When a decent enough work-mate he's just met is electrocuted by a faulty video game, factory hand Joe (Doe) pays for the man's cremation and collects the ashes in a disembodied motorcycle gas tank. On his own bike, Joe sets out into the Nevada desert in search of a gambling hole the late lamented happened to mention just before frying time, planning on carrying out a nebulous last wish.
On the road, Joe gets stuck with Sam (Horowitz), a jittery teenager conducting an obscure search of his own. Naturally they run into a succession of interesting eccentrics and tour some of the more picturesque and weird backwaters of the American West.
With John Doe of X and Adam Horowitz of The Beastie Boys representing subtly different types of American nonconformity, this cruises very much in the tracks of Easy Rider.
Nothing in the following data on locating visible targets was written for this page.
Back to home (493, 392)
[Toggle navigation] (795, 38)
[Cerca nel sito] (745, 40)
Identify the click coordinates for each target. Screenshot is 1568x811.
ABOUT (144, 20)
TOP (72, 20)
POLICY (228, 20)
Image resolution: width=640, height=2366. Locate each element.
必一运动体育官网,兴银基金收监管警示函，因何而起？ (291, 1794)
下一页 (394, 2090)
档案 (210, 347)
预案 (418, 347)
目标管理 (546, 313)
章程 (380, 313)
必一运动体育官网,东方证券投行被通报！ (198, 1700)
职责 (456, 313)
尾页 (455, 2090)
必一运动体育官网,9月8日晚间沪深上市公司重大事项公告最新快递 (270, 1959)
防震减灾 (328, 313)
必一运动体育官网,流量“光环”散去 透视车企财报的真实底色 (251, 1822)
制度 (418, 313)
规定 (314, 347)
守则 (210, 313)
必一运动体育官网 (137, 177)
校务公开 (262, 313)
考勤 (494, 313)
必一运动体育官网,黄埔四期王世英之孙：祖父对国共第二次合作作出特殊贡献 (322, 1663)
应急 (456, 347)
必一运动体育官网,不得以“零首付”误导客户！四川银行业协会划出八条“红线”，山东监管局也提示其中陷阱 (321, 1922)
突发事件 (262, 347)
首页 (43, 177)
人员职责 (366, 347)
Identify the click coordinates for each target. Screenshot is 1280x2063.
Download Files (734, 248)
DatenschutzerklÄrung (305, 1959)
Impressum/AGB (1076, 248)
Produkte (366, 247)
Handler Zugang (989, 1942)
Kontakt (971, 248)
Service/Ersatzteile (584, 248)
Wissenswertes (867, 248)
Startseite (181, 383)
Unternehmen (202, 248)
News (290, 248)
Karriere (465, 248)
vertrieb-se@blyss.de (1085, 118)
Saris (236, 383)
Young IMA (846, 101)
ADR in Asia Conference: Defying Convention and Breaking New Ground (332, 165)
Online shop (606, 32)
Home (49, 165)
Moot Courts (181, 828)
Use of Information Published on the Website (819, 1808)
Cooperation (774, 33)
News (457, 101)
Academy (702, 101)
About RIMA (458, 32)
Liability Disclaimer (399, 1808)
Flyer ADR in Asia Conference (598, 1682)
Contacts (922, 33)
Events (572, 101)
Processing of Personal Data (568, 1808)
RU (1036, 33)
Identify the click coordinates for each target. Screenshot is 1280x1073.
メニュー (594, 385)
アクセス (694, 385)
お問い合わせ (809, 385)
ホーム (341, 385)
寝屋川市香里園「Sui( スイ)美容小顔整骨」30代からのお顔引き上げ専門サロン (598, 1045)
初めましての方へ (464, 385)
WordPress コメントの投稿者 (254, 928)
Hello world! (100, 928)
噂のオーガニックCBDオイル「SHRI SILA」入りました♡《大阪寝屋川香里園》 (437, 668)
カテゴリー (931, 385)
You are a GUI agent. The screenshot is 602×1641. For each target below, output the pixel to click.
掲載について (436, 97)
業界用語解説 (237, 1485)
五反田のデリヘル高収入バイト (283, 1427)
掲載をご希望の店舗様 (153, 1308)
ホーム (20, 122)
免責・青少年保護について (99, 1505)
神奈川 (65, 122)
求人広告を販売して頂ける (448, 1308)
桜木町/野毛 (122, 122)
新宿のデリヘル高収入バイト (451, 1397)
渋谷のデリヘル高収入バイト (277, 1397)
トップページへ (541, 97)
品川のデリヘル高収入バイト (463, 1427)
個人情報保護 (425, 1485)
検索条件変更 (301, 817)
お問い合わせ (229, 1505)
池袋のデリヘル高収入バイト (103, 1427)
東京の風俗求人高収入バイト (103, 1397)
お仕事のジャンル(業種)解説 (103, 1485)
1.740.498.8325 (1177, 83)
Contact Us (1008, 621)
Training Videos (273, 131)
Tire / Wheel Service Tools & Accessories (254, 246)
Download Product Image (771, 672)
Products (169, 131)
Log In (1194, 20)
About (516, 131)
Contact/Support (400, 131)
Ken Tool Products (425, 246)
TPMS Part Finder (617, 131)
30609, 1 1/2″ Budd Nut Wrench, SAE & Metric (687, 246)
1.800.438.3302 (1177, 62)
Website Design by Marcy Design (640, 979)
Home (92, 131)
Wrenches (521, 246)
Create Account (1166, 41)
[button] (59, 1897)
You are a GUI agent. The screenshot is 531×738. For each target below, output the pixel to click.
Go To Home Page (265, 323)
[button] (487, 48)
Two drop-out heroes on bikes zoom through striking Western scenery with rock on the soundtrack, bumping into bizarro counterculture guest stars: John Cusack, Timothy Leary, Balgobin, David Carradine.
Writer-director Abbe Wool co-wrote Sid And Nancy, and this effort has some of the post-punk cool of Alex Cox's early, funny films. The film's philosophising is occasionally pretentious, Horowitz grates more than is welcome and the arrival at the end is something of a let-down. However, the quiet Doe shows a lot of movie potential, throwing away a good line when he finds one, and with its unfashionable adherence to the idealism of 60s dropout cinema and occasional deadpan belly laughs, this is well worth travelling along with for an hour and a half.